Custom RTMP authentication on a per stream basis

I read the documentation on RTMP authentication. It seems like you can only get this to work by supplying a password for a specific username.

What I want to do:

  • Let users supply an username and password in FMLE for streaming

  • Only allow streaming to a specific stream name

  • Validate the supplied credentials against an external source (REST api)

Is it possible to have access to the supplied username and password later on in the application? So that I can validate that a user is allowed to stream a specific stream name? Because then I could use a two-step authentication scheme:

Step 1) Validate if credentials are valid

Step 2) When user tries to stream validate if supplied credentials are valid for specified stream name.

Is this possible or should I stick with my current URL Query parameters approach?

You can use WMSProperties in the onConnect handler to attach credentials to IClient object that you can look at later in publish (or play) override or IMediaStreamActionNotify3.onPublish() or .onPlay()

client.getProperties().setProperty("username", "richard");
		
String username = client.getProperties().getPropertyStr("username");

This article shows how to extend ModuleRTMPAuthenticate so you can validate against external database or other authentication services.

Richard

But how do I get access to the username and password if it’s supplied via RTMP authentication?

The article I linked to above is what we have to do that.

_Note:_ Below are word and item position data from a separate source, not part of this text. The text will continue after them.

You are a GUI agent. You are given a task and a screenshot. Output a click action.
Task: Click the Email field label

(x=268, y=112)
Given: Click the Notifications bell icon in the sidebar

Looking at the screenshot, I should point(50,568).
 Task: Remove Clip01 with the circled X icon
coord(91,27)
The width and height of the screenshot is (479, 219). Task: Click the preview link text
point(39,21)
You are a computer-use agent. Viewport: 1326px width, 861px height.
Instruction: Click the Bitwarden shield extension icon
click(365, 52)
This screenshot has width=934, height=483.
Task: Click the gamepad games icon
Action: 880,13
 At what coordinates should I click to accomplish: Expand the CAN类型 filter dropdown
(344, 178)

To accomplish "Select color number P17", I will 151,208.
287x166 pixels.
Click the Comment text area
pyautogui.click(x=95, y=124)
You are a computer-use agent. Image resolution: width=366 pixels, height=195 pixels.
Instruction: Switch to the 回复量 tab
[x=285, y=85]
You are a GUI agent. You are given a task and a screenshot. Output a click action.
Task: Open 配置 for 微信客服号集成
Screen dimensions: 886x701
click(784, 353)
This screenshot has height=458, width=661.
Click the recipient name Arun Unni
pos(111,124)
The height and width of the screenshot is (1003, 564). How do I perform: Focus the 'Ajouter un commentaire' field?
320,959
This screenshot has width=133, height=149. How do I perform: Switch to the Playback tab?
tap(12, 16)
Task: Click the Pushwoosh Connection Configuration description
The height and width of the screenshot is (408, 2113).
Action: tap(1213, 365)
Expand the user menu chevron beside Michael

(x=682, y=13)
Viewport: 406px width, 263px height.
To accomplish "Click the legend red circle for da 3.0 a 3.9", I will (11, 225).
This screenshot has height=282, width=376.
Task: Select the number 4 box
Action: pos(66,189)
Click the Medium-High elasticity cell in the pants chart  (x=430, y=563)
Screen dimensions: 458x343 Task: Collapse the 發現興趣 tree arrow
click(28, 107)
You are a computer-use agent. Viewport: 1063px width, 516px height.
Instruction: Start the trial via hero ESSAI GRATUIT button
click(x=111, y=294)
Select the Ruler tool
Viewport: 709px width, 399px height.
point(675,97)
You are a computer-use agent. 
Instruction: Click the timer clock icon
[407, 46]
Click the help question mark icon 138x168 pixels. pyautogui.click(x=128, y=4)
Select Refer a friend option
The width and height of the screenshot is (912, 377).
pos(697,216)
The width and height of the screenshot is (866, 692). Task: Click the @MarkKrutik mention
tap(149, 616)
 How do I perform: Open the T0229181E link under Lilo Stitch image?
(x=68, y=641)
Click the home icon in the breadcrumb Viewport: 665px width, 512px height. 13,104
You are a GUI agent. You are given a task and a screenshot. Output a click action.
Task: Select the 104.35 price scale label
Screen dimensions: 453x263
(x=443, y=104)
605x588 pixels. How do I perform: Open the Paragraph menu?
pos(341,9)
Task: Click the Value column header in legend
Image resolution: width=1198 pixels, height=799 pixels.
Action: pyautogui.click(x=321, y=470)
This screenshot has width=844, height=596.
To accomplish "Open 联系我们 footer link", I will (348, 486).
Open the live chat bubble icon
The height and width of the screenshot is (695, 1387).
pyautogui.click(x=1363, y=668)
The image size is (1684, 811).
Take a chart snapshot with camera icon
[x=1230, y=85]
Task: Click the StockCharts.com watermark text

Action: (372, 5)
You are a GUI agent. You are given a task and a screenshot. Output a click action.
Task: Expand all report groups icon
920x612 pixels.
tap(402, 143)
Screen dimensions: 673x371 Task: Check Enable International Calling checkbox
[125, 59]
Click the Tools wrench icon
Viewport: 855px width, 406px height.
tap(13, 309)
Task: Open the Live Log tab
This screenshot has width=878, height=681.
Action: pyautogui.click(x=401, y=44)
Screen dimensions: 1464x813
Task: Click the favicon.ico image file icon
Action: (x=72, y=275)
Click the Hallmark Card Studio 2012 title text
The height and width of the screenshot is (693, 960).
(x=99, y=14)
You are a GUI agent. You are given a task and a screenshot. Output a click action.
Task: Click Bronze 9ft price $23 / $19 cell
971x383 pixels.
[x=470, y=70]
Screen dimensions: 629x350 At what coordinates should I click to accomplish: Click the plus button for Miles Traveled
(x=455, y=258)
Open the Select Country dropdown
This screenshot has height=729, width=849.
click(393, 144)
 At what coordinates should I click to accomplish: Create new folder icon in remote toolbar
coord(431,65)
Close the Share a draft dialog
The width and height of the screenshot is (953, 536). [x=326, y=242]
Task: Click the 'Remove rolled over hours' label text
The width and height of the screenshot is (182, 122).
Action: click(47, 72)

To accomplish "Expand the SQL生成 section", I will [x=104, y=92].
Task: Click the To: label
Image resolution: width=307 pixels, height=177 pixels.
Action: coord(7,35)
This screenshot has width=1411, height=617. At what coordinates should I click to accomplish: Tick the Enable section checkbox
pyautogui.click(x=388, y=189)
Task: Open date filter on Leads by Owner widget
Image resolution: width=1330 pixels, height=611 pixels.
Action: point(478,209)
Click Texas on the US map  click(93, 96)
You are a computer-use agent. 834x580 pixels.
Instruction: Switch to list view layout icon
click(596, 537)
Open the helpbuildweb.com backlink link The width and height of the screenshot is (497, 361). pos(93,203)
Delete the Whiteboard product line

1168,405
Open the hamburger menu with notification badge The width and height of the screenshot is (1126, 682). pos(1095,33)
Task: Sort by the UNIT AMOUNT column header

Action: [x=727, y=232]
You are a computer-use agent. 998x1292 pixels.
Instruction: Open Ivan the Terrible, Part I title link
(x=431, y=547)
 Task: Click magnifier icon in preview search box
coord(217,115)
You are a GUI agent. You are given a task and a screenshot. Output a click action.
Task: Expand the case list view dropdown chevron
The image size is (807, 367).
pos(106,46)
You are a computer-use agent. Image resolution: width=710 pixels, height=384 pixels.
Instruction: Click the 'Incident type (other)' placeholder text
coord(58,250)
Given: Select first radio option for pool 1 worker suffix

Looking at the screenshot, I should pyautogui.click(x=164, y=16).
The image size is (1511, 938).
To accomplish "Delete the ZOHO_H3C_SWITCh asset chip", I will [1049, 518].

It doesn’t actually return the password, just the username. You then look up that user in your database and return the password.

Richard

I’m not sure what you mean at this point. At top you had credentials in a querystring, which you can grab in onConnect and add to the client instance with WMSProperties, and look at anytime later.

With AuthenticateUsernamePasswordProviderBase you can get the username supplied by the encoder and look up the password. In that case the username and password is sent to Wowza with digest authentication, not in the rtmp connection.

Richard

This is how to do it:

public String getPassword(String username)
	{
		// return password for given username		
		String pwd = null;
		// lookup pwd in external authentication system
		
		IClient client = this.getClient();
		
		client.getProperties().setProperty("username", username);
		client.getProperties().setProperty("pwd", pwd);
	}

Richard

Not sure what you mean exactly, but RTMP Authentication uses digest, which is not clear text.

Richard

I read that article and know how to store variables on a client object. But I don’t think that will solve my problem.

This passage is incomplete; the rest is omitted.